**Your instructions**
Every record below should be printed exactly as given.
*** Supplied records ***
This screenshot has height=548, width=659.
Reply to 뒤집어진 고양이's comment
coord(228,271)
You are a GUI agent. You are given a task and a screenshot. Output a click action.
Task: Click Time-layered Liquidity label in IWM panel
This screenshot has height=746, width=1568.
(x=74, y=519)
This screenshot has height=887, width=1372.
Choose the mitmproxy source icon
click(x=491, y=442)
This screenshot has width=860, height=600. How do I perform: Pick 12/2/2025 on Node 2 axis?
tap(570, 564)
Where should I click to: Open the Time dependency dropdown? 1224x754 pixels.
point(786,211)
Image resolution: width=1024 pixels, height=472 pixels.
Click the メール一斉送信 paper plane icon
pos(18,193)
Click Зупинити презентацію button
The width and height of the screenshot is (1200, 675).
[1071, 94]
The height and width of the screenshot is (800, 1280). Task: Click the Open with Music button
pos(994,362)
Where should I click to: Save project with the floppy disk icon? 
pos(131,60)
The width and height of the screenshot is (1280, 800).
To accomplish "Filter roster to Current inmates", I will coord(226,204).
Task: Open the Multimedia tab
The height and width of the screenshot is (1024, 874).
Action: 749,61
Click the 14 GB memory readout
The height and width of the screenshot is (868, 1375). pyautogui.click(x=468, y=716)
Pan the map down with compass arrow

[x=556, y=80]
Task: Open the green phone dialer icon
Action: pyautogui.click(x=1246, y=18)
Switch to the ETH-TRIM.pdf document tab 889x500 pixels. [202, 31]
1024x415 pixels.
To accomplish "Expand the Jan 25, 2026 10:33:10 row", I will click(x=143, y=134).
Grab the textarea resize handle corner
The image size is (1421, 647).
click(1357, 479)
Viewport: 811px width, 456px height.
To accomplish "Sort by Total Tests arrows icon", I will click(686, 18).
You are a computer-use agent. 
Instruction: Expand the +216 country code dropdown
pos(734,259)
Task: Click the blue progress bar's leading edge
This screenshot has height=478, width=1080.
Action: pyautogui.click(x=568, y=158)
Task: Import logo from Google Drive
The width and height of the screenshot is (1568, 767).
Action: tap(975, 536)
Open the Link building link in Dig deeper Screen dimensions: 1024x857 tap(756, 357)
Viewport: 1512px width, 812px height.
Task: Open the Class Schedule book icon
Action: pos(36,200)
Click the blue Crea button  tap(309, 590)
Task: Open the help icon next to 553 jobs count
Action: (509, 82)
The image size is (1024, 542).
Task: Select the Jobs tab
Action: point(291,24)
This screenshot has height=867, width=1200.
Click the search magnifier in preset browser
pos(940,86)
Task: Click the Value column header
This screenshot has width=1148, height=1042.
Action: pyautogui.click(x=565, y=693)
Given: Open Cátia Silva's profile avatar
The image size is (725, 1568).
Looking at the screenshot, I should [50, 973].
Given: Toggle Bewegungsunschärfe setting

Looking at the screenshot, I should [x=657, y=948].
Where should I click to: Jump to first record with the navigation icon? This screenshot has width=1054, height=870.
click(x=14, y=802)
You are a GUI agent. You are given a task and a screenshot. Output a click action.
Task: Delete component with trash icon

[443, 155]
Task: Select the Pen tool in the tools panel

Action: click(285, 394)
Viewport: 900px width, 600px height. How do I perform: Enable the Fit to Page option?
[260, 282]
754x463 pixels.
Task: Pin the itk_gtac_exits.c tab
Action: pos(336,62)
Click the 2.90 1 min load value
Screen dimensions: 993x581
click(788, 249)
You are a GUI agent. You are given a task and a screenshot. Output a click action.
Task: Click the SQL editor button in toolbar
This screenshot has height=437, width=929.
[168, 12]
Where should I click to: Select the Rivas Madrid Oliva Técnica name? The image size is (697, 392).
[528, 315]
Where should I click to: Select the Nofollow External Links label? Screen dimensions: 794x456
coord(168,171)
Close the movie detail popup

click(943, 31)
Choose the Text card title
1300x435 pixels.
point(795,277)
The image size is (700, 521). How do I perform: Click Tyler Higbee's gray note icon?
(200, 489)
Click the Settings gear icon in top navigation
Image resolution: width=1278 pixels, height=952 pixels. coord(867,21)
*** End of Supplied records ***
**Answer area**
This screenshot has height=548, width=659.
Reply to 뒤집어진 고양이's comment
coord(228,271)
You are a GUI agent. You are given a task and a screenshot. Output a click action.
Task: Click Time-layered Liquidity label in IWM panel
This screenshot has height=746, width=1568.
(x=74, y=519)
This screenshot has height=887, width=1372.
Choose the mitmproxy source icon
click(x=491, y=442)
This screenshot has width=860, height=600. How do I perform: Pick 12/2/2025 on Node 2 axis?
tap(570, 564)
Where should I click to: Open the Time dependency dropdown? 1224x754 pixels.
point(786,211)
Image resolution: width=1024 pixels, height=472 pixels.
Click the メール一斉送信 paper plane icon
pos(18,193)
Click Зупинити презентацію button
The width and height of the screenshot is (1200, 675).
[1071, 94]
The height and width of the screenshot is (800, 1280). Task: Click the Open with Music button
pos(994,362)
Where should I click to: Save project with the floppy disk icon? 
pos(131,60)
The width and height of the screenshot is (1280, 800).
To accomplish "Filter roster to Current inmates", I will coord(226,204).
Task: Open the Multimedia tab
The height and width of the screenshot is (1024, 874).
Action: 749,61
Click the 14 GB memory readout
The height and width of the screenshot is (868, 1375). pyautogui.click(x=468, y=716)
Pan the map down with compass arrow

[x=556, y=80]
Task: Open the green phone dialer icon
Action: pyautogui.click(x=1246, y=18)
Switch to the ETH-TRIM.pdf document tab 889x500 pixels. [202, 31]
1024x415 pixels.
To accomplish "Expand the Jan 25, 2026 10:33:10 row", I will click(x=143, y=134).
Grab the textarea resize handle corner
The image size is (1421, 647).
click(1357, 479)
Viewport: 811px width, 456px height.
To accomplish "Sort by Total Tests arrows icon", I will click(686, 18).
You are a computer-use agent. 
Instruction: Expand the +216 country code dropdown
pos(734,259)
Task: Click the blue progress bar's leading edge
This screenshot has height=478, width=1080.
Action: pyautogui.click(x=568, y=158)
Task: Import logo from Google Drive
The width and height of the screenshot is (1568, 767).
Action: tap(975, 536)
Open the Link building link in Dig deeper Screen dimensions: 1024x857 tap(756, 357)
Viewport: 1512px width, 812px height.
Task: Open the Class Schedule book icon
Action: pos(36,200)
Click the blue Crea button  tap(309, 590)
Task: Open the help icon next to 553 jobs count
Action: (509, 82)
The image size is (1024, 542).
Task: Select the Jobs tab
Action: point(291,24)
This screenshot has height=867, width=1200.
Click the search magnifier in preset browser
pos(940,86)
Task: Click the Value column header
This screenshot has width=1148, height=1042.
Action: pyautogui.click(x=565, y=693)
Given: Open Cátia Silva's profile avatar
The image size is (725, 1568).
Looking at the screenshot, I should [50, 973].
Given: Toggle Bewegungsunschärfe setting

Looking at the screenshot, I should [x=657, y=948].
Where should I click to: Jump to first record with the navigation icon? This screenshot has width=1054, height=870.
click(x=14, y=802)
You are a GUI agent. You are given a task and a screenshot. Output a click action.
Task: Delete component with trash icon

[443, 155]
Task: Select the Pen tool in the tools panel

Action: click(285, 394)
Viewport: 900px width, 600px height. How do I perform: Enable the Fit to Page option?
[260, 282]
754x463 pixels.
Task: Pin the itk_gtac_exits.c tab
Action: pos(336,62)
Click the 2.90 1 min load value
Screen dimensions: 993x581
click(788, 249)
You are a GUI agent. You are given a task and a screenshot. Output a click action.
Task: Click the SQL editor button in toolbar
This screenshot has height=437, width=929.
[168, 12]
Where should I click to: Select the Rivas Madrid Oliva Técnica name? The image size is (697, 392).
[528, 315]
Where should I click to: Select the Nofollow External Links label? Screen dimensions: 794x456
coord(168,171)
Close the movie detail popup

click(943, 31)
Choose the Text card title
1300x435 pixels.
point(795,277)
The image size is (700, 521). How do I perform: Click Tyler Higbee's gray note icon?
(200, 489)
Click the Settings gear icon in top navigation
Image resolution: width=1278 pixels, height=952 pixels. coord(867,21)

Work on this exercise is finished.